Legislative Update: New Proposal Would Boost Benefits and COLAs

Legislative Update: New Proposal Would Boost Benefits and COLAs

By Daisy Brown, Legislative Liaison

A new bill proposed this Spring by Pennsylvania Senator Bob Casey could bring meaningful, positive change for Social Security benefits and seniors. Called the Boosting Benefits and COLAs for Seniors Act, it would direct the Social Security Administration (SSA) to adjust benefits based on an inflation index tailored to the budgets of elderly Americans rather than the current index, which is based on the budgets of urban wage earners.

More specifically, the bill would tie COLAs to the Consumer Price Index for the Elderly (CPI-E) rather than the Consumer Price Index for Urban Wage Earners (CPI-W), a change that TSCL has long advocated. It would also require the Bureau of Labor Statistics to begin calculating and publishing the CPI-E every month. Even though it might seem small on the surface, this change would be huge for seniors over the long term.

TSCL calculates that the CPI-E regularly puts spending inflation for seniors about 0.2 percentage points higher than the CPI-W. This adds up to about $45 more per year for 2024’s average Social Security check of $1,860, which isn’t much. But if you start projecting into the future, the power of compound interest kicks in. We estimate that a senior who filed for Social Security with average benefits over 30 years ago would have received an additional $14,000 in payments if COLAs had followed the CPI-E instead of the CPI-W. That’s the difference, for example, a senior might need  to replace an aging vehicle with a modest used car.

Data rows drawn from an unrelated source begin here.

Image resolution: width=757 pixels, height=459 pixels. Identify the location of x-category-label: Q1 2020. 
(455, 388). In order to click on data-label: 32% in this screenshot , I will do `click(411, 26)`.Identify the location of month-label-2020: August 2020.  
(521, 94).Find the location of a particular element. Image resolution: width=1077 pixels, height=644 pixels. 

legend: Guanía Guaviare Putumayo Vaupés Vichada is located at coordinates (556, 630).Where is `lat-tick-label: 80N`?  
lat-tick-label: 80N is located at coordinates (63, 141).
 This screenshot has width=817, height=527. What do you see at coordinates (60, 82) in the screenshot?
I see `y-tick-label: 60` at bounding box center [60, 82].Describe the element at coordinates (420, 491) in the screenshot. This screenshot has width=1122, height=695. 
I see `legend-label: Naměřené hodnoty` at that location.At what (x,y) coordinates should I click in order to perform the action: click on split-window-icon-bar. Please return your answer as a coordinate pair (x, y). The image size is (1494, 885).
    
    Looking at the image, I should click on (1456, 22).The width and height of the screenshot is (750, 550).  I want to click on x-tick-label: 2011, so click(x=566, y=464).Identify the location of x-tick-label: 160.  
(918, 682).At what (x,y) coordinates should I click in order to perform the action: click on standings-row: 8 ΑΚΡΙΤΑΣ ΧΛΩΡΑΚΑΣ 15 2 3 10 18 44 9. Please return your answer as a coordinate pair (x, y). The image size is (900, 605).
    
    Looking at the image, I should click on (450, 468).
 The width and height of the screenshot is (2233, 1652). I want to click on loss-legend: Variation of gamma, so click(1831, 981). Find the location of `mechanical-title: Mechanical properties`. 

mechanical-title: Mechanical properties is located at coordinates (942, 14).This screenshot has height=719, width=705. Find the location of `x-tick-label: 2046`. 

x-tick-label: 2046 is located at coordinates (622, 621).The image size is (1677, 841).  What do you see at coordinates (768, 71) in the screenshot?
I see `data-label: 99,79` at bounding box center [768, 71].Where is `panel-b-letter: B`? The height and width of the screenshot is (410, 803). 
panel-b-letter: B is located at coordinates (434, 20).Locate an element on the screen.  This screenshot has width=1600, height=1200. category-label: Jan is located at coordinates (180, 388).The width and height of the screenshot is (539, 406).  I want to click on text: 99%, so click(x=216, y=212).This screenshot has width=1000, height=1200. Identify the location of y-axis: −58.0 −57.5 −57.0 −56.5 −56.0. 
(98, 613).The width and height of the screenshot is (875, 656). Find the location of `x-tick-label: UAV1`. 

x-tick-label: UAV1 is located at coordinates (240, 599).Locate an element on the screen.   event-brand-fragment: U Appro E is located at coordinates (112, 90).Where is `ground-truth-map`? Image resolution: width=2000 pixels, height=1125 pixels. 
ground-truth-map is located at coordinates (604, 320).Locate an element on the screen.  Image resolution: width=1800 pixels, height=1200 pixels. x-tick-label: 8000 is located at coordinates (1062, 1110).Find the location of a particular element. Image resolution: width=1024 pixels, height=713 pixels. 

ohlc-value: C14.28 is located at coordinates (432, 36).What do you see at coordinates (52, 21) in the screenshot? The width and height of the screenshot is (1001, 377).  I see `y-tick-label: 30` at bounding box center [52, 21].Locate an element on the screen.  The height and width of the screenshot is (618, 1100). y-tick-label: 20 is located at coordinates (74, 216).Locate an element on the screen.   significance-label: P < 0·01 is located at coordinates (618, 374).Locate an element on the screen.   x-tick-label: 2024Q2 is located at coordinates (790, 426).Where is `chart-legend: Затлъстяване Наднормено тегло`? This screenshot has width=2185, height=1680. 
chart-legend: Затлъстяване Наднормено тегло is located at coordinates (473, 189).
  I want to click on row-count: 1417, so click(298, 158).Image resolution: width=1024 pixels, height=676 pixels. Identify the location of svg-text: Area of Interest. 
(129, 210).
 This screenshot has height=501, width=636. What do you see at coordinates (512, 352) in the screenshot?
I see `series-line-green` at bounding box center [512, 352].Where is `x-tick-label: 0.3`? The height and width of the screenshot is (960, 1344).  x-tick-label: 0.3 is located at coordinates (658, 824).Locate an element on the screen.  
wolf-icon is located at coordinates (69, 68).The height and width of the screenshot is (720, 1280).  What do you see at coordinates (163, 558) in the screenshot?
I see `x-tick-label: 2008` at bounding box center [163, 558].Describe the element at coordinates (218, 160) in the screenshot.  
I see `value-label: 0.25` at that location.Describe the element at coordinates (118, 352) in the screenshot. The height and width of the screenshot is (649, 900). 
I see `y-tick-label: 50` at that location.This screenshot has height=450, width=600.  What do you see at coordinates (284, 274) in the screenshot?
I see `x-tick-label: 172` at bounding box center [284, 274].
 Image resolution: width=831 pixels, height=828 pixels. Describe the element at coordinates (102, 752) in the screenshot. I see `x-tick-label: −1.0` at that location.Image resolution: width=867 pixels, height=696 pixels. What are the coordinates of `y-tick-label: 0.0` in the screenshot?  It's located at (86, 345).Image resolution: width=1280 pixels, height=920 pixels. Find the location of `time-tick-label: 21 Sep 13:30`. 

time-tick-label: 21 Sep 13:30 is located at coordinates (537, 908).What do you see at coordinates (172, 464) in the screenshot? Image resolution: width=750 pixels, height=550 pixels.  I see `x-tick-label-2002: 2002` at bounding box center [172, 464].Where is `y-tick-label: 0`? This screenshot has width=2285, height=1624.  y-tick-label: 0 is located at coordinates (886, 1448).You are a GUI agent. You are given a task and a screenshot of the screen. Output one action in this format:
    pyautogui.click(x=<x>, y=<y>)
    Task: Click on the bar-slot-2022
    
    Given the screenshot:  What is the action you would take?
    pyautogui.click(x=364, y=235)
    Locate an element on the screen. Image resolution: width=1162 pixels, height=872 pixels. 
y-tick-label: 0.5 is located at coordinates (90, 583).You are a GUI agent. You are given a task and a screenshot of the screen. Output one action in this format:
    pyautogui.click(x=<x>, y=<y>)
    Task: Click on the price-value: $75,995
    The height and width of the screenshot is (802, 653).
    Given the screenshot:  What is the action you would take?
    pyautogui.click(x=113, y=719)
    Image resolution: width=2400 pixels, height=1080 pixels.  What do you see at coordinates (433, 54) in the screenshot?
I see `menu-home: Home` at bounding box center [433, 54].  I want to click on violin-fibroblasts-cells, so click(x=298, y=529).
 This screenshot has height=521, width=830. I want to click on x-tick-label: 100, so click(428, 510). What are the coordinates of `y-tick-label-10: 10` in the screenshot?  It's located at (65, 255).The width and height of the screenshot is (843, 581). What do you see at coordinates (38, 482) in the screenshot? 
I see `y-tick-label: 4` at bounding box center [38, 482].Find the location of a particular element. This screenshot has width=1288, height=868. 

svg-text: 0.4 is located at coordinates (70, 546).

If you’re curious why using the CPI-E for COLAs would work so much better for seniors than the CPI-W, it helps to understand how the CPI works.

The CPI is a tool to track inflation that’s a weighted average of inflation across different spending categories, and different versions of the index use different weights. As you can see in Table 1, the CPI-E puts extra emphasis on things like housing and healthcare that are especially important for older Americans.

As it stands, though, it’s hard to find CPI-E data. BLS doesn’t publish it as regularly as the CPI-W, which is where the second part of the Boosting Benefits and COLAs for Seniors Act would come in. The bill would require BLS to publish the CPI-E every month, which would make it far easier to understand how seniors’ costs are changing over time.